**Work to be completed**
Looking at the listing below, work out the number of lines where the string "computer" shows up, and give that number only.

**Material supplied**
########

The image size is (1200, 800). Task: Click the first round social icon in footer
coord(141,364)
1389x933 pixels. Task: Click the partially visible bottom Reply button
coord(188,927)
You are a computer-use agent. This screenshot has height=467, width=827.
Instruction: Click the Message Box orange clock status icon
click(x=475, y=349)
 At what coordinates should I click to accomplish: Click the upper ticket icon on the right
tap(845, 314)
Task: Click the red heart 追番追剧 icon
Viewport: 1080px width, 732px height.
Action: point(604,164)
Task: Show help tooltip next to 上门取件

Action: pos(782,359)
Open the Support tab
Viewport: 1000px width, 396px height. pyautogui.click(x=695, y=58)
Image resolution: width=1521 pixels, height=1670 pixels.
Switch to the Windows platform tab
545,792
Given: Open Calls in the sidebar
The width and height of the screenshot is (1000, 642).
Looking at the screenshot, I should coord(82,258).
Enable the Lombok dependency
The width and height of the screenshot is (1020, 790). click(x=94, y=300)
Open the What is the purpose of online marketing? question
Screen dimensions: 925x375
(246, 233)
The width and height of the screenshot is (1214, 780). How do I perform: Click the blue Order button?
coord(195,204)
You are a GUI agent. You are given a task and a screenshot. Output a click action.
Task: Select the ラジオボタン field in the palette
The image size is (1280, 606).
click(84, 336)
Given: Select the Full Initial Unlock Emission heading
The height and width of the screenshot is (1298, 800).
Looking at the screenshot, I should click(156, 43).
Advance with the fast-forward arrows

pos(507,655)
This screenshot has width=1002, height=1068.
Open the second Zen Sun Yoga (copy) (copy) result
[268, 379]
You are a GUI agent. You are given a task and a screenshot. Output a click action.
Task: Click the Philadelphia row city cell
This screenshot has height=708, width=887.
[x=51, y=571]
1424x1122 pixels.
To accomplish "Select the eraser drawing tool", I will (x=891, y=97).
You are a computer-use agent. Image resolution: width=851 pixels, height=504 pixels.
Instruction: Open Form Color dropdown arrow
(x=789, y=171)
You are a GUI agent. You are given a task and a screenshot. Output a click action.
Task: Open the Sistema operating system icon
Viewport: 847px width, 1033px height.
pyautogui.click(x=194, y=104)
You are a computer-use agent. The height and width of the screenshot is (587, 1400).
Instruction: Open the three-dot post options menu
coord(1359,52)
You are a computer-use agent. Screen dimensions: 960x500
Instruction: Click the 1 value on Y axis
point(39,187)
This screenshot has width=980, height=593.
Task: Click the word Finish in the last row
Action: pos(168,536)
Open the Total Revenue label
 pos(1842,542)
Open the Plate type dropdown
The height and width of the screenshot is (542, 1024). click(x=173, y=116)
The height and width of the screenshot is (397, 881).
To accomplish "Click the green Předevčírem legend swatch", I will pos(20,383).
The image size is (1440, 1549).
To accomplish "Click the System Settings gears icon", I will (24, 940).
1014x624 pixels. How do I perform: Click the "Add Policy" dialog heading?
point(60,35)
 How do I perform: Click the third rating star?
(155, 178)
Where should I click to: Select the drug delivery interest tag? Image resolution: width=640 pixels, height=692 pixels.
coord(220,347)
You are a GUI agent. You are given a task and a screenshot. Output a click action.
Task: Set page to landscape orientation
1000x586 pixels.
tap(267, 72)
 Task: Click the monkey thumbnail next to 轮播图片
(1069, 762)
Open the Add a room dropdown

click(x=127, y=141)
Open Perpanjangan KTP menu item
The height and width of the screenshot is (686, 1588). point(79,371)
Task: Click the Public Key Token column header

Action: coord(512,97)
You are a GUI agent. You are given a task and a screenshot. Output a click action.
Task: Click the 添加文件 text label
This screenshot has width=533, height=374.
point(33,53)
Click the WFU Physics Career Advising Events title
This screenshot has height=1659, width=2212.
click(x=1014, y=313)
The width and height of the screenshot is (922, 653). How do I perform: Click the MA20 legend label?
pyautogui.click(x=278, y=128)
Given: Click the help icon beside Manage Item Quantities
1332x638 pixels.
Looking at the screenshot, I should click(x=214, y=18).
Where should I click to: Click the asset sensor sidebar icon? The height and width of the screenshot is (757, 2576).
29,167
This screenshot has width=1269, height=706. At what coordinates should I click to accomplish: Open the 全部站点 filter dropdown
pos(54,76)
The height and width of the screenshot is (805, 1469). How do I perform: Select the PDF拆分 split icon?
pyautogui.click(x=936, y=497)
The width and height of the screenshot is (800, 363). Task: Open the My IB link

########

**Reply to the exercise**
4